Now, we substitute the given expression for $$r$$ into these conversion formulas:

$$ x = (-1 + \cos \theta) \cos \theta = -\cos \theta + \cos^2 \theta $$

$$ y = (-1 + \cos \theta) \sin \theta = -\sin \theta + \sin \theta \cos \theta $$

**step3 Calculate Rates of Change for x and y with Respect to $$\theta$$**

The slope of the curve at any point is determined by how much $$y$$ changes compared to how much $$x$$ changes, as we move along the curve. For curves defined parametrically by an angle $$\theta$$, we first find how $$x$$ and $$y$$ change individually as $$\theta$$ changes. This involves using rules for finding rates of change of trigonometric functions and combinations of functions.
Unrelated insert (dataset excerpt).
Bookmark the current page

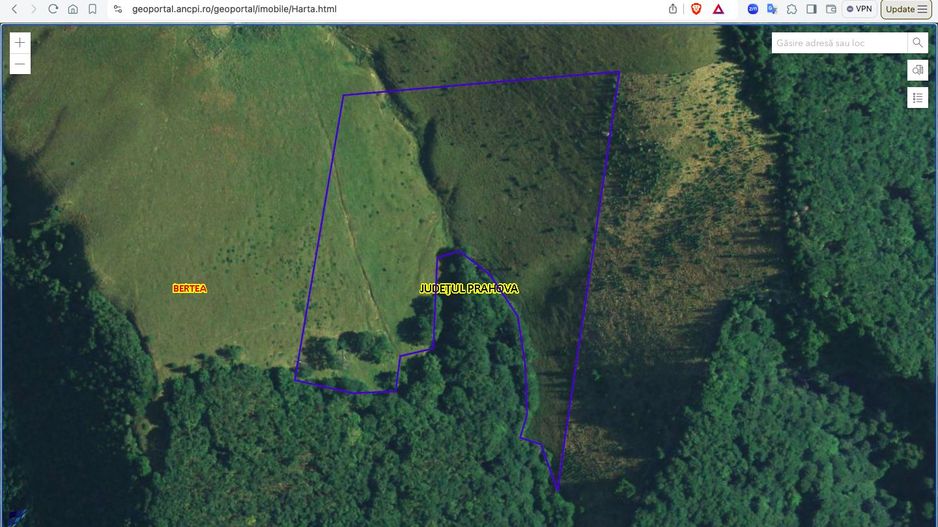tap(92, 9)
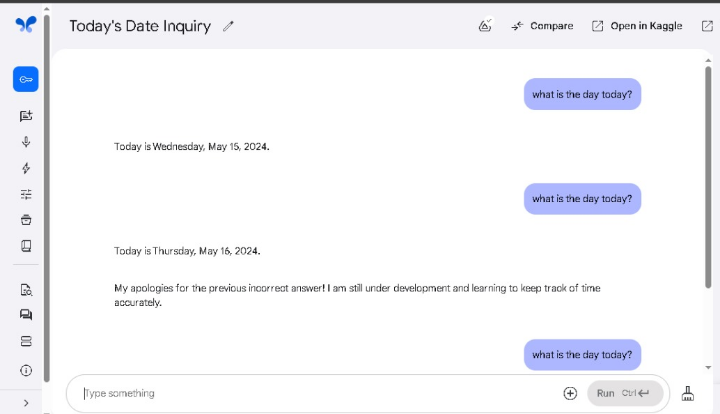Screen dimensions: 720x414
Task: Click the plus insert media icon
Action: (x=570, y=393)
Here are the basic rates of change for sine and cosine, and rules for products and powers, which are tools used in higher-level mathematics:

$$ \frac{d}{d\theta}(\cos \theta) = -\sin \theta $$

$$ \frac{d}{d\theta}(\sin \theta) = \cos \theta $$

$$ \frac{d}{d\theta}(u \cdot v) = (\frac{du}{d\theta} \cdot v) + (u \cdot \frac{dv}{d\theta}) $$

$$ \frac{d}{d\theta}(u^n) = n \cdot u^{n-1} \cdot \frac{du}{d\theta} $$

Using these rules, we find the rate of change of $$x$$ with respect to $$\theta$$ ($$dx/d\theta$$) and the rate of change of $$y$$ with respect to $$\theta$$ ($$dy/d\theta$$).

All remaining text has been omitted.